New research project on financial hardship due to health spending in Kansai

Little is known about the financial difficulties older people may face in paying for healthcare or their decisions to forego care that they need.

The WHO Kobe Centre (WKC) has initiated a new project to explore financial hardship due to catastrophic or impoverishing spending on healthcare and financial barriers to accessing healthcare, and the extent to which financial difficulties are a problem for the growing number of older people in the Kansai region of Japan.

Led by the Tokyo Metropolitan Geriatric Hospital and Institute of Gerontology, this two-year project will involve Kansai-based researchers from Konan University in Kobe and Osaka University in Osaka, as well as researchers at the National Center for Global Health and Medicine Japan and Keio University in Tokyo. The research team will summarize recent evidence from the literature about financial protection policies, financial hardship, and unmet care needs affecting older people in Japan. In addition, the team will conduct secondary analysis of existing national household surveys, such as the Japan Household Panel Survey. The study is expected to produce statistical estimates of financial hardship and unmet care needs comparing older people in Kansai to their counterparts in other regions of Japan and to people in other age groups.

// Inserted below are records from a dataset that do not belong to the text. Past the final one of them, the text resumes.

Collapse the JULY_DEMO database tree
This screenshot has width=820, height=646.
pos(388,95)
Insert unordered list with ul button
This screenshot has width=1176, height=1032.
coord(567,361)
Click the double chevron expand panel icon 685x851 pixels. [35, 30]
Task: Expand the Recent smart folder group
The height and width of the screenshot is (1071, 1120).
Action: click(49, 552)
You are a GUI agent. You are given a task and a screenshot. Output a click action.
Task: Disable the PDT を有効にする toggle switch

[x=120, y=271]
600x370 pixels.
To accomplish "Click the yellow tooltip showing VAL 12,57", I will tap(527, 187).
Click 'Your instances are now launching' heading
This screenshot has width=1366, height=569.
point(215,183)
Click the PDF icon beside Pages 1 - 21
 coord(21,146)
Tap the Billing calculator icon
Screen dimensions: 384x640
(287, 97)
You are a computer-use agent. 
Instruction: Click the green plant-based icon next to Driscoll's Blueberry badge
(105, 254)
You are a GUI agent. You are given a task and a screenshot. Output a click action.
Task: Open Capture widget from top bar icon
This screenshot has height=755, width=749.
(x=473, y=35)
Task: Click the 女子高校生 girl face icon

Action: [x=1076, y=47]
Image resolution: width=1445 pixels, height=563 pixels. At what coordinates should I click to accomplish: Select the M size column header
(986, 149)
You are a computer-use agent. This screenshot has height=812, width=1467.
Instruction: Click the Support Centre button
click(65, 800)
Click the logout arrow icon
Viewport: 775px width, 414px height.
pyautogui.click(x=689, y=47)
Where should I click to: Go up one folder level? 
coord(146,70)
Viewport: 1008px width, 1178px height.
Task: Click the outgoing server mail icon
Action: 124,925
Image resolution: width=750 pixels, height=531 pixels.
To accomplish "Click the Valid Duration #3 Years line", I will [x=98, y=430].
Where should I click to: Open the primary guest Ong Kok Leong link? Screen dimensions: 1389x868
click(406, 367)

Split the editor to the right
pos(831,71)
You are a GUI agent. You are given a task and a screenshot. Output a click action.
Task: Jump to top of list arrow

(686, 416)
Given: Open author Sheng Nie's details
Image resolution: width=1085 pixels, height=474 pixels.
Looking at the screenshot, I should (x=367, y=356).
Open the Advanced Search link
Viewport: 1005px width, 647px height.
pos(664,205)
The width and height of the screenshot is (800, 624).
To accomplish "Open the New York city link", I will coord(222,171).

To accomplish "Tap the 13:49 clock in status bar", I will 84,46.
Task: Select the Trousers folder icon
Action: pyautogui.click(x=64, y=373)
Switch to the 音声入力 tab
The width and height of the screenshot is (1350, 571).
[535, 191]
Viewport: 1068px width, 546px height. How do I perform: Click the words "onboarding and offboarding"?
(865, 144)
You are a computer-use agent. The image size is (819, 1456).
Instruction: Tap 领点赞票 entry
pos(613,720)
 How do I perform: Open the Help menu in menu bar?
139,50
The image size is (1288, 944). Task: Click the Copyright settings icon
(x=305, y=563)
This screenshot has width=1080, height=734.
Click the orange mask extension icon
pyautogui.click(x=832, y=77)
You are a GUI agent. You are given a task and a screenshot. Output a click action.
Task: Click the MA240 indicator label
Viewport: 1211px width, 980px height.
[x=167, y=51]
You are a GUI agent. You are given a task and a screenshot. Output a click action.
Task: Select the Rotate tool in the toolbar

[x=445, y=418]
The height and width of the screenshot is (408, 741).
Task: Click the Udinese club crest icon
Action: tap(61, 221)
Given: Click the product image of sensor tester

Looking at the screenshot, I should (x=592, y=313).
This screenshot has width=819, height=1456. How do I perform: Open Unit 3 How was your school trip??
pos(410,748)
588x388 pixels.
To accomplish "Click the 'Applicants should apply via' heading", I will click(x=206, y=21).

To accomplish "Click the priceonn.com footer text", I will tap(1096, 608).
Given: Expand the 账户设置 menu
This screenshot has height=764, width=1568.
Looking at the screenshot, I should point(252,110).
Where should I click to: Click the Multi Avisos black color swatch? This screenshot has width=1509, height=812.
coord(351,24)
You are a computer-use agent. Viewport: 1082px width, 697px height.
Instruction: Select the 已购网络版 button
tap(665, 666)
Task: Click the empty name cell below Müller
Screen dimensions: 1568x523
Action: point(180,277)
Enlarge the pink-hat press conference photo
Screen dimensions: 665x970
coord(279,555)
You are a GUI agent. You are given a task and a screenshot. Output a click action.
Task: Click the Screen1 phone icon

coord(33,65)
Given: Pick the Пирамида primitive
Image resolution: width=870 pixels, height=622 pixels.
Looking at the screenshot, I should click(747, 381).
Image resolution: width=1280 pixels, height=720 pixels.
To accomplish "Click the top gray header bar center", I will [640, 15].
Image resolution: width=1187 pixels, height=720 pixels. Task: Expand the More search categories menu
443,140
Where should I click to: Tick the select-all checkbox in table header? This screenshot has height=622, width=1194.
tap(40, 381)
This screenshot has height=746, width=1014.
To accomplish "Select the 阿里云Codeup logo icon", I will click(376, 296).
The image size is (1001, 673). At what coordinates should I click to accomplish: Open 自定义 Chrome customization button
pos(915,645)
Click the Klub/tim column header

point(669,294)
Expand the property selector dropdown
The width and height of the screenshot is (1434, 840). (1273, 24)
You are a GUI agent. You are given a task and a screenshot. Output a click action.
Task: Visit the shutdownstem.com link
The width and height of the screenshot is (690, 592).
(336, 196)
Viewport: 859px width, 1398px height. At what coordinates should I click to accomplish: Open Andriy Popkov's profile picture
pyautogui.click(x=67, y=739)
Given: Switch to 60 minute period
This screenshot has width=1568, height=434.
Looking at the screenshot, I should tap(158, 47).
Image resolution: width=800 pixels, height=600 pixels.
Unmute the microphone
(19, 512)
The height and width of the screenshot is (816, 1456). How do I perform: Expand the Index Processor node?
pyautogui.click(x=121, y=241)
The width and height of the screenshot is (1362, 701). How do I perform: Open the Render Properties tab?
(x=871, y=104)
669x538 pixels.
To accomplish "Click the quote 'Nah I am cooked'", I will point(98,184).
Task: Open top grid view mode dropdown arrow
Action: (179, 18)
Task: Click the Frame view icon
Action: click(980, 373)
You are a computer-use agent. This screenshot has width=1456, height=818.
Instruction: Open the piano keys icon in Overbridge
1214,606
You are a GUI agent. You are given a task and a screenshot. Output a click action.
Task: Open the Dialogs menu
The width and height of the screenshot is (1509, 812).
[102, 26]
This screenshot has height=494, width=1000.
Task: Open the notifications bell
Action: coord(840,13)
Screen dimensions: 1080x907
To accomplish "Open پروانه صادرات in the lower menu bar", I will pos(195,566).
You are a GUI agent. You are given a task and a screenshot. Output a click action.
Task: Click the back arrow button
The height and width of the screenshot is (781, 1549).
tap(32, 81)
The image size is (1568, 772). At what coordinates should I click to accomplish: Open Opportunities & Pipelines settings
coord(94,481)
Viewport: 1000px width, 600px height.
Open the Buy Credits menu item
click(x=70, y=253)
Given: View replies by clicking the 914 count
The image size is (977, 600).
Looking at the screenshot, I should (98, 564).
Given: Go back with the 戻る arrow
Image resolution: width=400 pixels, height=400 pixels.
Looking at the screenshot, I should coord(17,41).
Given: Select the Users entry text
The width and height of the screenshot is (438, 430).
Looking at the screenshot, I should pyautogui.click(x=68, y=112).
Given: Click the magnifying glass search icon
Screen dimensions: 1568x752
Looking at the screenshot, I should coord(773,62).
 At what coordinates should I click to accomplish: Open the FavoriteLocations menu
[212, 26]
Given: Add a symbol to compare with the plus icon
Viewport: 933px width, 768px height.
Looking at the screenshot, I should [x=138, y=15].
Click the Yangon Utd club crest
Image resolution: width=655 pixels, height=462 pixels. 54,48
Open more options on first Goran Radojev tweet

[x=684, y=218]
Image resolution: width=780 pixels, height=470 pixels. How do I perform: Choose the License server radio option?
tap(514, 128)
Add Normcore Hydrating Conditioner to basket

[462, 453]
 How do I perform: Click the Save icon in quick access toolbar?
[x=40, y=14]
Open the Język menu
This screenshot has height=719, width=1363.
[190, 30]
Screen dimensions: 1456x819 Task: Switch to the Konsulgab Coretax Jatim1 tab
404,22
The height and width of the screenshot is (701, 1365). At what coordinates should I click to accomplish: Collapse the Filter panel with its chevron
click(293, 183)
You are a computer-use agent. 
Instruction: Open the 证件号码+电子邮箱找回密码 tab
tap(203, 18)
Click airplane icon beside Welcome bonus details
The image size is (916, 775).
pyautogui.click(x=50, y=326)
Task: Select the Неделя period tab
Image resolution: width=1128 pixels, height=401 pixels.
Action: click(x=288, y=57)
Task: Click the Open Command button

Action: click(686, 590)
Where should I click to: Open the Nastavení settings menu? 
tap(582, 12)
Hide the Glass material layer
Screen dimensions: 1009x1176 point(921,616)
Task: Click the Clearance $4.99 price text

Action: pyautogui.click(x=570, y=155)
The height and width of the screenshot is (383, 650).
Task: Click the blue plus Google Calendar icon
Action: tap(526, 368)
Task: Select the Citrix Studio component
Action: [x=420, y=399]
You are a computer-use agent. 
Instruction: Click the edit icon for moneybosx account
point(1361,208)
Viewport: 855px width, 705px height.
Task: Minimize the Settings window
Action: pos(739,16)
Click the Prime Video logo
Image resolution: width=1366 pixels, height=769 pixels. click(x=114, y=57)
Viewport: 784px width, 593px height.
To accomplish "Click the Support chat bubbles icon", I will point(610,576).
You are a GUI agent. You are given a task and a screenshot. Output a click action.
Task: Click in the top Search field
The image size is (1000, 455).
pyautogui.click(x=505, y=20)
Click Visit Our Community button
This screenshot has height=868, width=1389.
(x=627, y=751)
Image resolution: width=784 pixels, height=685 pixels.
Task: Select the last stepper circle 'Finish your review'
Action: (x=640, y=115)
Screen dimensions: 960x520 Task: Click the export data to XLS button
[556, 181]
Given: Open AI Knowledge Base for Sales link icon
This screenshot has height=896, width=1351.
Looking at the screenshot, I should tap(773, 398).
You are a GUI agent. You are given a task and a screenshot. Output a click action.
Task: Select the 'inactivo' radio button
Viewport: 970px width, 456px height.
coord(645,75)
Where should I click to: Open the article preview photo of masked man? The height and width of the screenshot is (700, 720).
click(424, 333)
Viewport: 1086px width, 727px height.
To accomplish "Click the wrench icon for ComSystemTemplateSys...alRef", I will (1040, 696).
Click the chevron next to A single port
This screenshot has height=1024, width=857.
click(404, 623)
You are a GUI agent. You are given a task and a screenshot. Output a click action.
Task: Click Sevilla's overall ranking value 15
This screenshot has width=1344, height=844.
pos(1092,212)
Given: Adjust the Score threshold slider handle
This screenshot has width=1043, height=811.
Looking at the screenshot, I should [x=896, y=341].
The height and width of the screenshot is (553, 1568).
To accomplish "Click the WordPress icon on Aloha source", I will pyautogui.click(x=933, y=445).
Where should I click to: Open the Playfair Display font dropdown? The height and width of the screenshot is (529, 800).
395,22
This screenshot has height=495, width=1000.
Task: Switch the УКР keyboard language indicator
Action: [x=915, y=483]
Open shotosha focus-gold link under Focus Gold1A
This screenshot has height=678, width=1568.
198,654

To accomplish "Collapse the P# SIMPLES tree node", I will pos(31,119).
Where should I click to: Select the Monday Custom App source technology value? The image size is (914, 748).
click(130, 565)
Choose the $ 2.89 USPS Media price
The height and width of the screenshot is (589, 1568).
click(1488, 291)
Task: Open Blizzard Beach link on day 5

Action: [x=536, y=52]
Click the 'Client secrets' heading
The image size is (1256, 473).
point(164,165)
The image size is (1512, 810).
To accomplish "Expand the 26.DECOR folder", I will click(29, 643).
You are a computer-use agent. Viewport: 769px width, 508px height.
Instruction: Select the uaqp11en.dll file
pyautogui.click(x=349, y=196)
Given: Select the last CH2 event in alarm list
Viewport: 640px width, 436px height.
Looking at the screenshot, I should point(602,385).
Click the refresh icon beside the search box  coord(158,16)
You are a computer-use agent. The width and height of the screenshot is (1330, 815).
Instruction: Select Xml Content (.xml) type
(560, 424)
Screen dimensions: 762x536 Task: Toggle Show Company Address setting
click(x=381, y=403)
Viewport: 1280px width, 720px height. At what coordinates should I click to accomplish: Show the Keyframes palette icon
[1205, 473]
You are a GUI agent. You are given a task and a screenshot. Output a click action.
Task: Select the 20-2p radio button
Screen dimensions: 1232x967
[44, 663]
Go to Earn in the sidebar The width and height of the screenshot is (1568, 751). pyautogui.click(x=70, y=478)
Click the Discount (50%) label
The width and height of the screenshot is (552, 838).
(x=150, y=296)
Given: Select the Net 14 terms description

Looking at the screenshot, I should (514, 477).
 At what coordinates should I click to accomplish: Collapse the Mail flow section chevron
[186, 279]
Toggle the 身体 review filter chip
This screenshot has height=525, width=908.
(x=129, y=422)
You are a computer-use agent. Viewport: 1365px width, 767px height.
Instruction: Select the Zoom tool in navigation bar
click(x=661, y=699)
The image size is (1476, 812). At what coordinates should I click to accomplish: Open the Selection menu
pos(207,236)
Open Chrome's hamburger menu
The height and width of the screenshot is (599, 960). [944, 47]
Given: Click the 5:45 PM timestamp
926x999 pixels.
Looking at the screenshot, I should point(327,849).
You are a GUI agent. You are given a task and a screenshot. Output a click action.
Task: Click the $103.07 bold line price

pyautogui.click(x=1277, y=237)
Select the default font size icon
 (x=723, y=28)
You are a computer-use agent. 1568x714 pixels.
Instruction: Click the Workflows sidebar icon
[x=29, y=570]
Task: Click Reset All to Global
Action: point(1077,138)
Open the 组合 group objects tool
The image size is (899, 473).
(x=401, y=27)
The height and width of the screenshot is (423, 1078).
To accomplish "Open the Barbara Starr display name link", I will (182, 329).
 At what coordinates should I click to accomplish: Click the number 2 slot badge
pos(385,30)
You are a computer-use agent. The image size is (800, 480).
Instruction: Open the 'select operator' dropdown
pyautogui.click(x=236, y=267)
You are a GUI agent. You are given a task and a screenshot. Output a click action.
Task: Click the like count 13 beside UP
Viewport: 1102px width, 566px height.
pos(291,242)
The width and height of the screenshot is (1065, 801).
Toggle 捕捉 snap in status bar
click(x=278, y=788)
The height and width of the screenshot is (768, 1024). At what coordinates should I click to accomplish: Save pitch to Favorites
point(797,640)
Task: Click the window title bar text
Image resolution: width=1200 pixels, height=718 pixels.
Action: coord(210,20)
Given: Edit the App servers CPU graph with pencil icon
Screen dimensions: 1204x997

It is the first of two studies focusing on the Kansai region that WKC will be supporting to provide evidence for better financial protection policies to help older people receive the care they need without experiencing financial hardship. This work could be helpful to other regions and countries for making progress towards universal health coverage that addresses the health needs of older people. The project will also contribute to the 2021 Global Monitoring Report on Financial Protection in Health to be jointly published by WHO and the World Bank.